Question

Solve the equation
(s + 7)(s – 18) = 0

Answer

**step1** Understanding the Problem

We are given a math puzzle: $$(s + 7) \times (s - 18) = 0$$. This means we have two groups of numbers that are multiplied together, and their final product is 0. Our goal is to find the value or values of 's' that make this multiplication problem true.

**step2** The Rule of Zero in Multiplication

In mathematics, there is a very important rule about multiplication: if you multiply any number by 0, the answer is always 0. For example, $$5 \times 0 = 0$$, and $$0 \times 100 = 0$$. This means that if a multiplication problem gives you 0 as an answer, at least one of the numbers being multiplied must be 0.

**step3** Applying the Rule to Our Puzzle

Since $$(s + 7)$$ is multiplied by $$(s - 18)$$ and the result is 0, we know that either the first group $$(s + 7)$$ must be equal to 0, or the second group $$(s - 18)$$ must be equal to 0. We will examine each of these possibilities separately to find the value(s) of 's'.

**step4** Solving the First Possibility: s + 7 = 0

Let's consider the first case: $$s + 7 = 0$$. We are looking for a number 's' such that when we add 7 to it, the sum is 0. Imagine a number line: if you start at 's' and move 7 steps forward (because you are adding 7), you land on 0. This means 's' must have started 7 steps behind 0. The number that is 7 steps behind 0 is called negative 7. So, $$s = -7$$.

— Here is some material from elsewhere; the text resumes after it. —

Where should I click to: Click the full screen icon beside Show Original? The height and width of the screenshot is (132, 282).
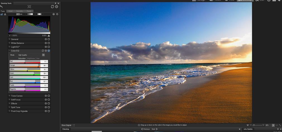coord(74,125)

**step5** Solving the Second Possibility: s - 18 = 0

Now, let's consider the second case: $$s - 18 = 0$$. We are looking for a number 's' such that when we subtract 18 from it, the difference is 0. Think about having a certain number of items, 's'. If you take away 18 of these items, and you are left with nothing, it means you must have started with exactly 18 items. So, $$s = 18$$.

**step6** Stating the Solutions

Based on our analysis, the numbers that 's' could be to make the original puzzle true are -7 and 18.